Describe one similarity and one difference between the graphs of $$y^{2}=4 x$$ and $$(y-1)^{2}=4(x-1)$$

Answer

**step1** Understanding the task

We are asked to compare two graphs, one described by the equation $$y^2=4x$$ and the other by the equation $$(y-1)^2=4(x-1)$$. Our goal is to state one way they are alike and one way they are different.

**step2** Analyzing the first equation, $$y^2=4x$$

Let's look closely at the first equation, $$y^2=4x$$. This equation involves variables $$x$$ and $$y$$, and the variable $$y$$ is squared. The number $$4$$ is multiplied by $$x$$. When we imagine drawing this on a graph, this specific type of equation creates a U-shaped curve that opens towards the positive direction of the horizontal line (the x-axis). The very tip or "starting point" of this U-shape, also called the vertex, is located at the intersection of the horizontal and vertical lines, which is called the origin, located at the coordinates $$(0,0)$$.
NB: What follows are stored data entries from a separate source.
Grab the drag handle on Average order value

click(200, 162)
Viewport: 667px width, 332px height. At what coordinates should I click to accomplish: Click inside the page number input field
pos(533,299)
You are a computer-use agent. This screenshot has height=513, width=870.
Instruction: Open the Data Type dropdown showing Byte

Question1.step3 (Analyzing the second equation, $$(y-1)^2=4(x-1)$$)

Now, let's examine the second equation, $$(y-1)^2=4(x-1)$$. This equation also involves squared terms and variables $$x$$ and $$y$$. On the left side, we have $$(y-1)$$ squared, which means the number $$1$$ is subtracted from $$y$$. On the right side, we have $$4$$ multiplied by $$(x-1)$$, which means the number $$1$$ is subtracted from $$x$$. Because the structure is very similar to the first equation ($$y^2 = 4x$$), this equation also forms a U-shaped curve that opens to the right. However, the presence of $$(y-1)$$ and $$(x-1)$$ indicates a shift. The curve is moved $$1$$ unit up from the y-value and $$1$$ unit to the right from the x-value. Therefore, its tip or "starting point" (vertex) is no longer at $$(0,0)$$ but at the coordinates $$(1,1)$$.
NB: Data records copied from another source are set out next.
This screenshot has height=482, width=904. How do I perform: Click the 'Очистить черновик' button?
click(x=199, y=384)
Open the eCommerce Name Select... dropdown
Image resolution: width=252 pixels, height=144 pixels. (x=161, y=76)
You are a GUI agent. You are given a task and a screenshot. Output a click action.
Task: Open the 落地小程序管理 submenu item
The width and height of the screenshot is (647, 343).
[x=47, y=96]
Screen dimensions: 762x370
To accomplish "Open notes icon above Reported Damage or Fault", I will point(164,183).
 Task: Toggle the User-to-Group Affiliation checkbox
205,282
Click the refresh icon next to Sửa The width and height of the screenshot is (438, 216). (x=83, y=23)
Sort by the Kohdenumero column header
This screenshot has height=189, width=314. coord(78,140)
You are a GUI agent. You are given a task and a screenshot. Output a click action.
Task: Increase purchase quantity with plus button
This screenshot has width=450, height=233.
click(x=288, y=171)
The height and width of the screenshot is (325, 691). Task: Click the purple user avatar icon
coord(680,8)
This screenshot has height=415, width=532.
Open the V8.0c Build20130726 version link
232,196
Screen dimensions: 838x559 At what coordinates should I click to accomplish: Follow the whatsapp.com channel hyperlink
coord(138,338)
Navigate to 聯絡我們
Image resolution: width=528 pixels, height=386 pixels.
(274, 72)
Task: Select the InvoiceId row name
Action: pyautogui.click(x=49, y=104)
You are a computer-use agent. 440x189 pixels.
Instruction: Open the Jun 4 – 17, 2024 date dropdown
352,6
**step4** Identifying a similarity between the graphs

One similarity between the graphs of $$y^2=4x$$ and $$(y-1)^2=4(x-1)$$ is their fundamental shape and how they open. Both equations describe a type of curve called a parabola. Both parabolas are shaped exactly alike, like a "U" turned on its side, and both open in the same direction, towards the right. The coefficient $$4$$ on the right side of both equations ensures that their "openness" or "width" is identical. If you were to trace one on clear paper, you could slide it directly on top of the other to make them perfectly match.

**step5** Identifying a difference between the graphs

One key difference between the graphs of $$y^2=4x$$ and $$(y-1)^2=4(x-1)$$ is the location of their "tip" or vertex. The graph of $$y^2=4x$$ has its tip at the point $$(0,0)$$, the very center of the graph. In contrast, the graph of $$(y-1)^2=4(x-1)$$ has its tip at the point $$(1,1)$$. This means the second graph is simply the first graph moved one unit to the right and one unit up on the coordinate plane.